** EXERCISE INPUTS follows **

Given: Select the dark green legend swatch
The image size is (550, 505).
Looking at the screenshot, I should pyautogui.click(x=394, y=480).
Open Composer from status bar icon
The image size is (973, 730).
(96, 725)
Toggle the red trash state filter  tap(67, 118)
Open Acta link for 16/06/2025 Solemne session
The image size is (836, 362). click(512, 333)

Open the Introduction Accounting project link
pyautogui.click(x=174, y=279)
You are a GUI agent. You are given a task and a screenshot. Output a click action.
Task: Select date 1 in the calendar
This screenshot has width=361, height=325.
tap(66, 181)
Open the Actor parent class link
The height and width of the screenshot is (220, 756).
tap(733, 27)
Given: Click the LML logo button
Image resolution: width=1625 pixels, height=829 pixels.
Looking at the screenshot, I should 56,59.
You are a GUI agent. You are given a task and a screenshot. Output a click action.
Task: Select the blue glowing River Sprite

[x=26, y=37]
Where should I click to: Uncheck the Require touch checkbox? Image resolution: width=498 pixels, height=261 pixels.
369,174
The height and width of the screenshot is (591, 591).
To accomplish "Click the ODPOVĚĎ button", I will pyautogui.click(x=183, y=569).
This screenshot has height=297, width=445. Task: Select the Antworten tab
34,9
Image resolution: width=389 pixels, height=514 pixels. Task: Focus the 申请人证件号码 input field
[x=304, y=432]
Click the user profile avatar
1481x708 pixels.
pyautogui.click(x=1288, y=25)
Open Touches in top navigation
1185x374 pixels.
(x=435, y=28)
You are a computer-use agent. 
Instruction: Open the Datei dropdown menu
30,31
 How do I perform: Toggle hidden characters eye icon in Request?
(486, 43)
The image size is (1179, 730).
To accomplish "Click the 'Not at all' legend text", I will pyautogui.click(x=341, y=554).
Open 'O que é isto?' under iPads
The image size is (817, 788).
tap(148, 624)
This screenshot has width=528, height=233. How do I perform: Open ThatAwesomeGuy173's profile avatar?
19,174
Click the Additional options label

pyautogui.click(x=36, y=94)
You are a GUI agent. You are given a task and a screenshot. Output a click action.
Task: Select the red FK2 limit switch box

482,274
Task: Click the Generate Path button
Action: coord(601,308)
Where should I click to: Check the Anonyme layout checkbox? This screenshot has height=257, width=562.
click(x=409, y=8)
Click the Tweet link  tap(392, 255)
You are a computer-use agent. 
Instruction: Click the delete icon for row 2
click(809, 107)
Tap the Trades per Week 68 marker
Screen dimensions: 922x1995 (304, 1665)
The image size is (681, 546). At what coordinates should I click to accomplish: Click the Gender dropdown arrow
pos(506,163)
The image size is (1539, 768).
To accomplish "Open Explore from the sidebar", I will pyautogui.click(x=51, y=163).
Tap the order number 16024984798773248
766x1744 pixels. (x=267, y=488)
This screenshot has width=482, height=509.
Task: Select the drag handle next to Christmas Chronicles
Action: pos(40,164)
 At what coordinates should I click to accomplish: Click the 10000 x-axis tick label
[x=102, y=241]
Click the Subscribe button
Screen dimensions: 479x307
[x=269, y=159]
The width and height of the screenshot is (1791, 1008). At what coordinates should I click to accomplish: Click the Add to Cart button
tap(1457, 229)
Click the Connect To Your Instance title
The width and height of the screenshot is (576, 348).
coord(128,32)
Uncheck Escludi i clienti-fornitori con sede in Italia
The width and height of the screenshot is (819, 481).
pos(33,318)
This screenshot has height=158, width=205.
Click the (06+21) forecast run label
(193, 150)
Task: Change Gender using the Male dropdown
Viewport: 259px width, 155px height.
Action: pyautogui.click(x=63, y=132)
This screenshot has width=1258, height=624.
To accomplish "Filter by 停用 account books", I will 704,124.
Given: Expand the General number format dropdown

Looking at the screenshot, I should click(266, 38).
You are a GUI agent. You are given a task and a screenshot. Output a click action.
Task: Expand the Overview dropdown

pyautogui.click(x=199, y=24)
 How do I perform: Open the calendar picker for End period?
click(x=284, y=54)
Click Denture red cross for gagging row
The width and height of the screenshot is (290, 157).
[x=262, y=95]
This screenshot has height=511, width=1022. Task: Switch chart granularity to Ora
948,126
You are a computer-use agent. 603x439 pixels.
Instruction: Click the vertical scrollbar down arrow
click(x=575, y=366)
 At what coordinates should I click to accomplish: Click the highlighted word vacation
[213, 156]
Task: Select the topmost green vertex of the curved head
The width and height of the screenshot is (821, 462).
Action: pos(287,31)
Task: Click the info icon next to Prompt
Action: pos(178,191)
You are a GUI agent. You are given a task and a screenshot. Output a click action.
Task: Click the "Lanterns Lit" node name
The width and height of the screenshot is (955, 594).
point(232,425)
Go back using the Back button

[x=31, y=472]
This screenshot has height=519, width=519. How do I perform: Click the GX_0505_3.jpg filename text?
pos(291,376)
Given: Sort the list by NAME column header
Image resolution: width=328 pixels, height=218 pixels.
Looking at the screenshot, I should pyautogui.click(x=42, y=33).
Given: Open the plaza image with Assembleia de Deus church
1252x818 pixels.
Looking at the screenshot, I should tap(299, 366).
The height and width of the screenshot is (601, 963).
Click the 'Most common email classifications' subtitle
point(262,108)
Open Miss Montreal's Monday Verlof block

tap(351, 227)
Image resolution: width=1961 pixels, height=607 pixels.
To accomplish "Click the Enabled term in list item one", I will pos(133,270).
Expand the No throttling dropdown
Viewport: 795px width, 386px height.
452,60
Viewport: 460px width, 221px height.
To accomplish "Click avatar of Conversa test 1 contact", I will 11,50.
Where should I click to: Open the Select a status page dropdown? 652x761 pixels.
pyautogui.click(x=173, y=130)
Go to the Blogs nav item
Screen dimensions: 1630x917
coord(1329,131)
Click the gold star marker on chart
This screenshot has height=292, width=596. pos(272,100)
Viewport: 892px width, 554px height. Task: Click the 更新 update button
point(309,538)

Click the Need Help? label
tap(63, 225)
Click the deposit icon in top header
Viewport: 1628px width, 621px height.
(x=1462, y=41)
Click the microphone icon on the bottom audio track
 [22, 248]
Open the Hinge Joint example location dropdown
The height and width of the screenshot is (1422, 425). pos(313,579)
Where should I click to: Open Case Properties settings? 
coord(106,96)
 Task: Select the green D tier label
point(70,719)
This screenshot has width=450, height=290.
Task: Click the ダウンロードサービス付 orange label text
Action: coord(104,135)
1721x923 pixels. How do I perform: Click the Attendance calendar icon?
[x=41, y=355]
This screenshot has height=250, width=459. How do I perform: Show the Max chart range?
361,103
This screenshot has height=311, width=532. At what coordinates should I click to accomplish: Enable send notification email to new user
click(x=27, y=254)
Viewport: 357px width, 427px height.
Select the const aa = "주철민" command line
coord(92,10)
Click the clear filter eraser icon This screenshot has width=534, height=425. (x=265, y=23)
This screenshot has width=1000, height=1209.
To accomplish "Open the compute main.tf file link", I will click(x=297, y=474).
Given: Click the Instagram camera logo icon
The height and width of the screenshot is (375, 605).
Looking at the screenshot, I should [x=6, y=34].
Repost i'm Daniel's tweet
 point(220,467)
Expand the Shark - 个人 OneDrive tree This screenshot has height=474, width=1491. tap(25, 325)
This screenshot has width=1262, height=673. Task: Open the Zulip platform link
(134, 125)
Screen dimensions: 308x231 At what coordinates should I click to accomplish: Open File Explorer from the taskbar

** End of EXERCISE INPUTS **

EXERCISE OBJECTIVE> The reply should restate the records above in full, character for character.

ANSWER SECTION>
Given: Select the dark green legend swatch
The image size is (550, 505).
Looking at the screenshot, I should pyautogui.click(x=394, y=480).
Open Composer from status bar icon
The image size is (973, 730).
(96, 725)
Toggle the red trash state filter  tap(67, 118)
Open Acta link for 16/06/2025 Solemne session
The image size is (836, 362). click(512, 333)

Open the Introduction Accounting project link
pyautogui.click(x=174, y=279)
You are a GUI agent. You are given a task and a screenshot. Output a click action.
Task: Select date 1 in the calendar
This screenshot has width=361, height=325.
tap(66, 181)
Open the Actor parent class link
The height and width of the screenshot is (220, 756).
tap(733, 27)
Given: Click the LML logo button
Image resolution: width=1625 pixels, height=829 pixels.
Looking at the screenshot, I should 56,59.
You are a GUI agent. You are given a task and a screenshot. Output a click action.
Task: Select the blue glowing River Sprite

[x=26, y=37]
Where should I click to: Uncheck the Require touch checkbox? Image resolution: width=498 pixels, height=261 pixels.
369,174
The height and width of the screenshot is (591, 591).
To accomplish "Click the ODPOVĚĎ button", I will pyautogui.click(x=183, y=569).
This screenshot has height=297, width=445. Task: Select the Antworten tab
34,9
Image resolution: width=389 pixels, height=514 pixels. Task: Focus the 申请人证件号码 input field
[x=304, y=432]
Click the user profile avatar
1481x708 pixels.
pyautogui.click(x=1288, y=25)
Open Touches in top navigation
1185x374 pixels.
(x=435, y=28)
You are a computer-use agent. 
Instruction: Open the Datei dropdown menu
30,31
 How do I perform: Toggle hidden characters eye icon in Request?
(486, 43)
The image size is (1179, 730).
To accomplish "Click the 'Not at all' legend text", I will pyautogui.click(x=341, y=554).
Open 'O que é isto?' under iPads
The image size is (817, 788).
tap(148, 624)
This screenshot has width=528, height=233. How do I perform: Open ThatAwesomeGuy173's profile avatar?
19,174
Click the Additional options label

pyautogui.click(x=36, y=94)
You are a GUI agent. You are given a task and a screenshot. Output a click action.
Task: Select the red FK2 limit switch box

482,274
Task: Click the Generate Path button
Action: coord(601,308)
Where should I click to: Check the Anonyme layout checkbox? This screenshot has height=257, width=562.
click(x=409, y=8)
Click the Tweet link  tap(392, 255)
You are a computer-use agent. 
Instruction: Click the delete icon for row 2
click(809, 107)
Tap the Trades per Week 68 marker
Screen dimensions: 922x1995 (304, 1665)
The image size is (681, 546). At what coordinates should I click to accomplish: Click the Gender dropdown arrow
pos(506,163)
The image size is (1539, 768).
To accomplish "Open Explore from the sidebar", I will pyautogui.click(x=51, y=163).
Tap the order number 16024984798773248
766x1744 pixels. (x=267, y=488)
This screenshot has width=482, height=509.
Task: Select the drag handle next to Christmas Chronicles
Action: pos(40,164)
 At what coordinates should I click to accomplish: Click the 10000 x-axis tick label
[x=102, y=241]
Click the Subscribe button
Screen dimensions: 479x307
[x=269, y=159]
The width and height of the screenshot is (1791, 1008). At what coordinates should I click to accomplish: Click the Add to Cart button
tap(1457, 229)
Click the Connect To Your Instance title
The width and height of the screenshot is (576, 348).
coord(128,32)
Uncheck Escludi i clienti-fornitori con sede in Italia
The width and height of the screenshot is (819, 481).
pos(33,318)
This screenshot has height=158, width=205.
Click the (06+21) forecast run label
(193, 150)
Task: Change Gender using the Male dropdown
Viewport: 259px width, 155px height.
Action: pyautogui.click(x=63, y=132)
This screenshot has width=1258, height=624.
To accomplish "Filter by 停用 account books", I will 704,124.
Given: Expand the General number format dropdown

Looking at the screenshot, I should click(266, 38).
You are a GUI agent. You are given a task and a screenshot. Output a click action.
Task: Expand the Overview dropdown

pyautogui.click(x=199, y=24)
 How do I perform: Open the calendar picker for End period?
click(x=284, y=54)
Click Denture red cross for gagging row
The width and height of the screenshot is (290, 157).
[x=262, y=95]
This screenshot has height=511, width=1022. Task: Switch chart granularity to Ora
948,126
You are a computer-use agent. 603x439 pixels.
Instruction: Click the vertical scrollbar down arrow
click(x=575, y=366)
 At what coordinates should I click to accomplish: Click the highlighted word vacation
[213, 156]
Task: Select the topmost green vertex of the curved head
The width and height of the screenshot is (821, 462).
Action: pos(287,31)
Task: Click the info icon next to Prompt
Action: pos(178,191)
You are a GUI agent. You are given a task and a screenshot. Output a click action.
Task: Click the "Lanterns Lit" node name
The width and height of the screenshot is (955, 594).
point(232,425)
Go back using the Back button

[x=31, y=472]
This screenshot has height=519, width=519. How do I perform: Click the GX_0505_3.jpg filename text?
pos(291,376)
Given: Sort the list by NAME column header
Image resolution: width=328 pixels, height=218 pixels.
Looking at the screenshot, I should pyautogui.click(x=42, y=33).
Given: Open the plaza image with Assembleia de Deus church
1252x818 pixels.
Looking at the screenshot, I should tap(299, 366).
The height and width of the screenshot is (601, 963).
Click the 'Most common email classifications' subtitle
point(262,108)
Open Miss Montreal's Monday Verlof block

tap(351, 227)
Image resolution: width=1961 pixels, height=607 pixels.
To accomplish "Click the Enabled term in list item one", I will pos(133,270).
Expand the No throttling dropdown
Viewport: 795px width, 386px height.
452,60
Viewport: 460px width, 221px height.
To accomplish "Click avatar of Conversa test 1 contact", I will 11,50.
Where should I click to: Open the Select a status page dropdown? 652x761 pixels.
pyautogui.click(x=173, y=130)
Go to the Blogs nav item
Screen dimensions: 1630x917
coord(1329,131)
Click the gold star marker on chart
This screenshot has height=292, width=596. pos(272,100)
Viewport: 892px width, 554px height. Task: Click the 更新 update button
point(309,538)

Click the Need Help? label
tap(63, 225)
Click the deposit icon in top header
Viewport: 1628px width, 621px height.
(x=1462, y=41)
Click the microphone icon on the bottom audio track
 [22, 248]
Open the Hinge Joint example location dropdown
The height and width of the screenshot is (1422, 425). pos(313,579)
Where should I click to: Open Case Properties settings? 
coord(106,96)
 Task: Select the green D tier label
point(70,719)
This screenshot has width=450, height=290.
Task: Click the ダウンロードサービス付 orange label text
Action: coord(104,135)
1721x923 pixels. How do I perform: Click the Attendance calendar icon?
[x=41, y=355]
This screenshot has height=250, width=459. How do I perform: Show the Max chart range?
361,103
This screenshot has height=311, width=532. At what coordinates should I click to accomplish: Enable send notification email to new user
click(x=27, y=254)
Viewport: 357px width, 427px height.
Select the const aa = "주철민" command line
coord(92,10)
Click the clear filter eraser icon This screenshot has width=534, height=425. (x=265, y=23)
This screenshot has width=1000, height=1209.
To accomplish "Open the compute main.tf file link", I will click(x=297, y=474).
Given: Click the Instagram camera logo icon
The height and width of the screenshot is (375, 605).
Looking at the screenshot, I should [x=6, y=34].
Repost i'm Daniel's tweet
 point(220,467)
Expand the Shark - 个人 OneDrive tree This screenshot has height=474, width=1491. tap(25, 325)
This screenshot has width=1262, height=673. Task: Open the Zulip platform link
(134, 125)
Screen dimensions: 308x231 At what coordinates should I click to accomplish: Open File Explorer from the taskbar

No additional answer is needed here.